• FONTE:
Historiadora Heloísa Starling defende que militares liberem as informações sobre o período da ditadura

'Se os arquivos militares forem abertos nós vamos poder comprovar se o que estamos fazendo é correto ou não'
‘Se os arquivos militares forem abertos nós vamos poder comprovar se o que estamos fazendo é correto ou não’

Com base no relatório coordenado por Heloísa, com a participação de 18 pesquisadores do Projeto República, da UFMG, as Forças Armadas consentiram em apurar as denúncias de torturas cometidas em sete unidades militares, entre elas o 12° Regimento de Infantaria, em BH

Por Daniel Camargos, no Estado de Minas

“A nossa democracia só vai se completar o dia que o poder militar obedecer o poder civil”, afirma a professora Heloísa Starling, uma das assessoras da Comissão Nacional da Verdade (CNV), quando perguntada sobre a importância das Forças Armadas abrirem para consulta externa os documentos considerados secretos durante a ditadura militar (1964-1985).

Mesmo sem os documentos secretos, a CNV, criada em maio de 2012 e que funcionará até dezembro deste ano, já conseguiu um fato inédito. Com base no relatório coordenado por Heloísa, com a participação de 18 pesquisadores do Projeto República, da UFMG, as Forças Armadas consentiram em apurar as denúncias de torturas cometidas em sete unidades militares, entre elas o 12° Regimento de Infantaria, em Belo Horizonte.

• TAREFA:
Com base na fonte, responda por favor:
1. Que função Heloísa Starling exerce na Comissão Nacional da Verdade?
2. Quando a CNV foi criada e até quando vai funcionar?
3. Em quantas unidades militares as Forças Armadas consentiram em apurar denúncias de torturas?

• MATERIAL BRUTO:
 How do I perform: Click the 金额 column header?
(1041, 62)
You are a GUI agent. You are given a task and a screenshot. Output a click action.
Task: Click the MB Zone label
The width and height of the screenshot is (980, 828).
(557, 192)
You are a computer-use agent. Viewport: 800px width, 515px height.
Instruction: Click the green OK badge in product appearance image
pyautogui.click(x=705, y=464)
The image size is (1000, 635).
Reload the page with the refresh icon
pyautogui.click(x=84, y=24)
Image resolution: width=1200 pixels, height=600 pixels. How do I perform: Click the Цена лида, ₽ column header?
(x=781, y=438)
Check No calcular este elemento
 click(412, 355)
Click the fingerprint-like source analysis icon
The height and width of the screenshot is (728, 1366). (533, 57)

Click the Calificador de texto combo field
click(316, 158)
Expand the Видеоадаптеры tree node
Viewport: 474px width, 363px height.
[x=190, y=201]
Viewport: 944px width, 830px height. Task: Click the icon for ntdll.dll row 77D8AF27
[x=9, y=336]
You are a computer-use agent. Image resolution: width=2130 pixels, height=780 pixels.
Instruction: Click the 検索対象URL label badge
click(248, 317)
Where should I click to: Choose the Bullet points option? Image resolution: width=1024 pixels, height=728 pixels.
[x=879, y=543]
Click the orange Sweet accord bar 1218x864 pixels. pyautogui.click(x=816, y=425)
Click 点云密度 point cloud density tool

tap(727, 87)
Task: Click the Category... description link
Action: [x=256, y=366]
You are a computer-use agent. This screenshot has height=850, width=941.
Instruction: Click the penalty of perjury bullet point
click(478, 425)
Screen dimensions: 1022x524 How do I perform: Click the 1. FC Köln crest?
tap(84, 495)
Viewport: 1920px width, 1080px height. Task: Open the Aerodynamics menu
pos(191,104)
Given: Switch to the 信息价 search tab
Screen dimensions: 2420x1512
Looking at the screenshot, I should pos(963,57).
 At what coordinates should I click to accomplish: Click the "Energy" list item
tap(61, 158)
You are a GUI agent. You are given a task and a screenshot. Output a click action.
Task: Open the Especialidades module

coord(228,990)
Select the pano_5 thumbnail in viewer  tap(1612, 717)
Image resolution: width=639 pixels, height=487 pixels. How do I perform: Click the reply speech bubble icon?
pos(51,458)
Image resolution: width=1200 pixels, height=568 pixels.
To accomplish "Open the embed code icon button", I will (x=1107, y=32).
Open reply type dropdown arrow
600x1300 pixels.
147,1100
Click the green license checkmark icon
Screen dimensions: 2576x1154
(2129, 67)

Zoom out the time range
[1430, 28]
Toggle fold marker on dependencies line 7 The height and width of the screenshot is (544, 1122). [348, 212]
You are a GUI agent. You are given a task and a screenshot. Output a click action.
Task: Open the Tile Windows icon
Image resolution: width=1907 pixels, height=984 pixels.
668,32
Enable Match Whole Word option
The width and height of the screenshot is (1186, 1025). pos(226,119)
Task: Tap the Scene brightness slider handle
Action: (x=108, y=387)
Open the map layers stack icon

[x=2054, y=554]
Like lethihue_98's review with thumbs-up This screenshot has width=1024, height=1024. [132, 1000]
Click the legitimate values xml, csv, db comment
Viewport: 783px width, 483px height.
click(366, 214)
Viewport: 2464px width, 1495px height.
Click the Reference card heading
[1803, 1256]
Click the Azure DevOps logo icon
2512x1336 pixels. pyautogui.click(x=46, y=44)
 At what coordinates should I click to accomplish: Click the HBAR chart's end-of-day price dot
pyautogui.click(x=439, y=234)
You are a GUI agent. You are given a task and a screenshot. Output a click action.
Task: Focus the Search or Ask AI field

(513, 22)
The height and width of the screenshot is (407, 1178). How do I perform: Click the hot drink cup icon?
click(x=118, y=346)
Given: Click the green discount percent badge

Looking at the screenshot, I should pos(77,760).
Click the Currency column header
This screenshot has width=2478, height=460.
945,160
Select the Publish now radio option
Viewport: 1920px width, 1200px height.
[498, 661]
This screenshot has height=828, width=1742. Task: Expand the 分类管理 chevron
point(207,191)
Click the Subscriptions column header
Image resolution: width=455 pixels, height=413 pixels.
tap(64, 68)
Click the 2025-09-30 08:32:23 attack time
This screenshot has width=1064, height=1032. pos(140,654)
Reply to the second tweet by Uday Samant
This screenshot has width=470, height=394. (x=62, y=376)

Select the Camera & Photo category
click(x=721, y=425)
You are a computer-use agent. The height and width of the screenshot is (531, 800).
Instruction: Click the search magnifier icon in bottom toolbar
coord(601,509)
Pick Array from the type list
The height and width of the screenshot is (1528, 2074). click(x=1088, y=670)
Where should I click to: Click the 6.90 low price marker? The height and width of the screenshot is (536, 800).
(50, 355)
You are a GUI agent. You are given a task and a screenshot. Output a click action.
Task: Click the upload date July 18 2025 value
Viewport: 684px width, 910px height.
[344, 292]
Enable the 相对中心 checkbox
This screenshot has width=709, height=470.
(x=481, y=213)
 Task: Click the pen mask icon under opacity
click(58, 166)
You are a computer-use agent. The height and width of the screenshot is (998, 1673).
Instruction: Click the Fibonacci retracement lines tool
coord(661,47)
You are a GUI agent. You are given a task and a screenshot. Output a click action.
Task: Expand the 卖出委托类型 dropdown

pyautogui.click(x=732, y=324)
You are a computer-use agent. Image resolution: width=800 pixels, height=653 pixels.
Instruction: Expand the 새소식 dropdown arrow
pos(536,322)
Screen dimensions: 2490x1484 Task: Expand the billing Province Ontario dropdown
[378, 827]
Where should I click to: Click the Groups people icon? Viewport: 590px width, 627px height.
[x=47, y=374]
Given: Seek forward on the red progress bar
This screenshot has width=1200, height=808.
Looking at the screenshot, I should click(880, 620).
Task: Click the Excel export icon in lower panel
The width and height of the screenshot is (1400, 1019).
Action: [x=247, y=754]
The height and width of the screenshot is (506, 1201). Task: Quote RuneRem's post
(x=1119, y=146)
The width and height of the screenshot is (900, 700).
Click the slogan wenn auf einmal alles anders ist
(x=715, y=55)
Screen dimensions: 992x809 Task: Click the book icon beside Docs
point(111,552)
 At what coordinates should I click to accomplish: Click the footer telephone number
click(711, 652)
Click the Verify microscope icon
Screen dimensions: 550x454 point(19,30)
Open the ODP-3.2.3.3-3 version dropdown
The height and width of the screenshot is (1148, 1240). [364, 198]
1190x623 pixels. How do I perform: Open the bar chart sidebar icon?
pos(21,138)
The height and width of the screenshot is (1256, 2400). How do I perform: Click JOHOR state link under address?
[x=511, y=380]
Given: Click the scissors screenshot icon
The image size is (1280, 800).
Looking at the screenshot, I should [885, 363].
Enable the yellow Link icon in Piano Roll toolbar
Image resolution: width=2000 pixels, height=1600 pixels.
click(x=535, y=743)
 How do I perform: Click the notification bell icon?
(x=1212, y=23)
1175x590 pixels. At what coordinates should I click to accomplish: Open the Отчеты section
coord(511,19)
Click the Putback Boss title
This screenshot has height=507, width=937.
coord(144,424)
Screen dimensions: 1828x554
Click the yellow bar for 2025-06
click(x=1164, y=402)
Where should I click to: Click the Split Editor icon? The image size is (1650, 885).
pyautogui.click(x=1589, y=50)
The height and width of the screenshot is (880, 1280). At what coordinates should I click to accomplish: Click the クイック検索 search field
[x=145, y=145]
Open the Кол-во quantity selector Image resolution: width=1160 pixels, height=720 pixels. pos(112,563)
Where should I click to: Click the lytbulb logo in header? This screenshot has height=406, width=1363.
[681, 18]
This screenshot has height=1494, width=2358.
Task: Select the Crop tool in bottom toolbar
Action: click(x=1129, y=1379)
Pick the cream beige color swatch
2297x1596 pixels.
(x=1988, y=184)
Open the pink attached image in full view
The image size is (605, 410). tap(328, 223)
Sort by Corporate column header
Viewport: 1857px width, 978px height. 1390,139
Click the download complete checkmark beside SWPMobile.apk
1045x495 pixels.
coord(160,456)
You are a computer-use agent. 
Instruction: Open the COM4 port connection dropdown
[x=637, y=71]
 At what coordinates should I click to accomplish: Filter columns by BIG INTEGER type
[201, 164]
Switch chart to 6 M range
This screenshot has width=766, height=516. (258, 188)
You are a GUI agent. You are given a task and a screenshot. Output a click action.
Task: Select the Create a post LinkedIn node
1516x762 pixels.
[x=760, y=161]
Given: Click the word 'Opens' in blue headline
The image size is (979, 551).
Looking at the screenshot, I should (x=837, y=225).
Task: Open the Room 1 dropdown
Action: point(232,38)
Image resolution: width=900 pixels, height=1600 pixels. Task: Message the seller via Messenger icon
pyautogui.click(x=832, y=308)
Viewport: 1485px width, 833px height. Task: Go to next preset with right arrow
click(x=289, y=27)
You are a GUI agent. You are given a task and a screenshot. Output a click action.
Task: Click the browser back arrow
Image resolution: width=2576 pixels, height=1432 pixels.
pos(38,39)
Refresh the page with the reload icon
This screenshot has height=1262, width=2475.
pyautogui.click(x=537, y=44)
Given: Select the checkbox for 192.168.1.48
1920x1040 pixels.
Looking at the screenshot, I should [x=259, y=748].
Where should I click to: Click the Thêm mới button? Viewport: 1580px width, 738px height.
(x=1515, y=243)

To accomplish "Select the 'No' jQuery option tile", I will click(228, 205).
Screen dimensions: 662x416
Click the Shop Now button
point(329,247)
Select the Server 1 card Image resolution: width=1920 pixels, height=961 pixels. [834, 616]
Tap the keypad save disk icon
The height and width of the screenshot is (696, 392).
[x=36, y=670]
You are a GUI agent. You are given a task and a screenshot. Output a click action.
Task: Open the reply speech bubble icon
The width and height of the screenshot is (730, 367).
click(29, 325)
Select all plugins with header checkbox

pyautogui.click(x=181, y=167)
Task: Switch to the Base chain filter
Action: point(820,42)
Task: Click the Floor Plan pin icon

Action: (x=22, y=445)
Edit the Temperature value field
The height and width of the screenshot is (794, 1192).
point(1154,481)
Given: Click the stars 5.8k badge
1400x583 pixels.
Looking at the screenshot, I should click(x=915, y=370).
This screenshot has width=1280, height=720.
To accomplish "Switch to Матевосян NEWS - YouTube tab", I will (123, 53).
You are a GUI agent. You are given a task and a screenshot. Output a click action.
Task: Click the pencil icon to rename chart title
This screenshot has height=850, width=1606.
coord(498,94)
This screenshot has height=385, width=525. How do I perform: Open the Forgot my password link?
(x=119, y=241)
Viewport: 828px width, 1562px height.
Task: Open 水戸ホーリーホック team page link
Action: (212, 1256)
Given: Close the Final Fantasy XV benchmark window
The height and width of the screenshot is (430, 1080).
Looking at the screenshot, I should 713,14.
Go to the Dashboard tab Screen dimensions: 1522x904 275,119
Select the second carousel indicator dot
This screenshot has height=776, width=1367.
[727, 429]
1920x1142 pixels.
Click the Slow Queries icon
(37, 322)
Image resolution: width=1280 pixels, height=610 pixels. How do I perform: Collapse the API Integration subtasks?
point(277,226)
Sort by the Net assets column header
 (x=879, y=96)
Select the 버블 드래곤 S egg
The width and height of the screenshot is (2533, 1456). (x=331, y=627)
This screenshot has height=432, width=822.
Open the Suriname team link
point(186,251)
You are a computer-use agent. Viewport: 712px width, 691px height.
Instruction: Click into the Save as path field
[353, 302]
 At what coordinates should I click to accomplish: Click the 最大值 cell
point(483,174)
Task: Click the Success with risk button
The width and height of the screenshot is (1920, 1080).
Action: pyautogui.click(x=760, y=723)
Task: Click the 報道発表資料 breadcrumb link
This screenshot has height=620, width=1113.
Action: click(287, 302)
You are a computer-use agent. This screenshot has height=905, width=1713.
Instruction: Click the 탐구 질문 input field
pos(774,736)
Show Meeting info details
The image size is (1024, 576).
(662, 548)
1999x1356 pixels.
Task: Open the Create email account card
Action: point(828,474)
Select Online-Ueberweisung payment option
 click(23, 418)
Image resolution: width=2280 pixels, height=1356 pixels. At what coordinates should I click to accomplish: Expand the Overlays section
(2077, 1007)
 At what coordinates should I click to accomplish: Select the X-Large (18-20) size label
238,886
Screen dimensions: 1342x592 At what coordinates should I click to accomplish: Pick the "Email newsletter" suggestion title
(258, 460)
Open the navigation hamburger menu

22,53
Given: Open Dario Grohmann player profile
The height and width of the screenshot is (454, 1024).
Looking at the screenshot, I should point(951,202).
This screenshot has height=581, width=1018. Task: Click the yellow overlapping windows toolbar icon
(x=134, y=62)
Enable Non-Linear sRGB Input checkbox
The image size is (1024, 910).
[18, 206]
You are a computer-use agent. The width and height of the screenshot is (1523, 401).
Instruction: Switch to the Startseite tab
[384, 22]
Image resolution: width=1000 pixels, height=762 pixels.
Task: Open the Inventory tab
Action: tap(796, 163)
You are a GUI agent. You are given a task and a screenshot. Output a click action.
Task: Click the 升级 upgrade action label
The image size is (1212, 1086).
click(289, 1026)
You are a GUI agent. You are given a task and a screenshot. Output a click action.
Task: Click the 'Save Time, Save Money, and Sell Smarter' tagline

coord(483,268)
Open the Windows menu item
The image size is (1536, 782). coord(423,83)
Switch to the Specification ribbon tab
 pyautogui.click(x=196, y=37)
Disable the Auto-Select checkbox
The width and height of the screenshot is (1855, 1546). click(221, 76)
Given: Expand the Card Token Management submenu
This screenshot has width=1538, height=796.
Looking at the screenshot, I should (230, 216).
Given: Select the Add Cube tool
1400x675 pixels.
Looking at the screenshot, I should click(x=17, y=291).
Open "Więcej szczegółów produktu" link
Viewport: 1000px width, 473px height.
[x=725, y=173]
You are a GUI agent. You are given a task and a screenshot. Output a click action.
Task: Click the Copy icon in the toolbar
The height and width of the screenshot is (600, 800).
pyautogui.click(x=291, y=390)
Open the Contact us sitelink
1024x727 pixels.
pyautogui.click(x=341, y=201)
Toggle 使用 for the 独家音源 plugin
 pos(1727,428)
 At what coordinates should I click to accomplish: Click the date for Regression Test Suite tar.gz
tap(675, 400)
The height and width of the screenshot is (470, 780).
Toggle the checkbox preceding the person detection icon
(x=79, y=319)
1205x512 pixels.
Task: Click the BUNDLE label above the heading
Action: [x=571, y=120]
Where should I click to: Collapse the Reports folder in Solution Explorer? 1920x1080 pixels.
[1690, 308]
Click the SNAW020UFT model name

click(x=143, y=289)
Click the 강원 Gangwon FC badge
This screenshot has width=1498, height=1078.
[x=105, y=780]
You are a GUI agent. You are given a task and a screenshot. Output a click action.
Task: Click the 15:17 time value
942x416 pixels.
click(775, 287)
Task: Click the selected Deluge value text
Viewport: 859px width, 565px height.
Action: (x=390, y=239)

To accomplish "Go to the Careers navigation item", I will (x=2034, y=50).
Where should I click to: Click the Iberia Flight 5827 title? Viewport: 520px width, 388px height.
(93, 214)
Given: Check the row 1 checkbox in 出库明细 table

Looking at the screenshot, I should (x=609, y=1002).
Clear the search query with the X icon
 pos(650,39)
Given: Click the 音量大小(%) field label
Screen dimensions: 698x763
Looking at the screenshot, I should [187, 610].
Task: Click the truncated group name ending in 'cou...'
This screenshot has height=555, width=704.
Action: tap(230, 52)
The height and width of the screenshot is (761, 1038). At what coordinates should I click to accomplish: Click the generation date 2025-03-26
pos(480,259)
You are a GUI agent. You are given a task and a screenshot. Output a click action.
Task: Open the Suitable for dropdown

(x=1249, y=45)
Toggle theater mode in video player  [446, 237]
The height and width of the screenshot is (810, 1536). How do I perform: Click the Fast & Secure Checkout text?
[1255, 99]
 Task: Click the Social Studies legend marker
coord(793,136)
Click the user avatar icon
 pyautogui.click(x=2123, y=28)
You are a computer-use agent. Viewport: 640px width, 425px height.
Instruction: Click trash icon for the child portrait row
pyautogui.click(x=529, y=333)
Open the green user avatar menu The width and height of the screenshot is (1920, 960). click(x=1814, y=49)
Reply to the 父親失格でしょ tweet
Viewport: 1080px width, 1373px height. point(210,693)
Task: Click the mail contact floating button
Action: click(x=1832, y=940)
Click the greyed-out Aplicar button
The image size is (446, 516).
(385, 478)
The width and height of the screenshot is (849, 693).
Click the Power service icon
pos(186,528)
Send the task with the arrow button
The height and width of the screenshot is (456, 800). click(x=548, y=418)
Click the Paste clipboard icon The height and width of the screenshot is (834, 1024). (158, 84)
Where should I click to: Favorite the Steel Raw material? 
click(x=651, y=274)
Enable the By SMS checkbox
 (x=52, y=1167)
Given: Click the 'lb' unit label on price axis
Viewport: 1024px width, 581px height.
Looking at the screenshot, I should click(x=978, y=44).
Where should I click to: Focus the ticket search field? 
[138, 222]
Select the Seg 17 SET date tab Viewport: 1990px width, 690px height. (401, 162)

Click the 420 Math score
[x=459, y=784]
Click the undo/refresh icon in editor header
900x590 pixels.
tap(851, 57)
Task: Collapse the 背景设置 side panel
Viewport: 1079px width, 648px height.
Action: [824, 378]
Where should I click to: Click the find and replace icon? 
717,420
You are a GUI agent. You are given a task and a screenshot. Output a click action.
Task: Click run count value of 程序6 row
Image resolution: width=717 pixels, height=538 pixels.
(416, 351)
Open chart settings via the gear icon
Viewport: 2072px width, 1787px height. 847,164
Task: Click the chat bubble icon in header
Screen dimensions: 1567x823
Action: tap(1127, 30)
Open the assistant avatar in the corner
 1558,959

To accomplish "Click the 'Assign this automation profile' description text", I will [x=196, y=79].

• RESPOSTA:
1. É uma das assessoras da Comissão Nacional da Verdade.
2. Foi criada em maio de 2012 e vai funcionar até dezembro deste ano.
3. Em sete unidades militares.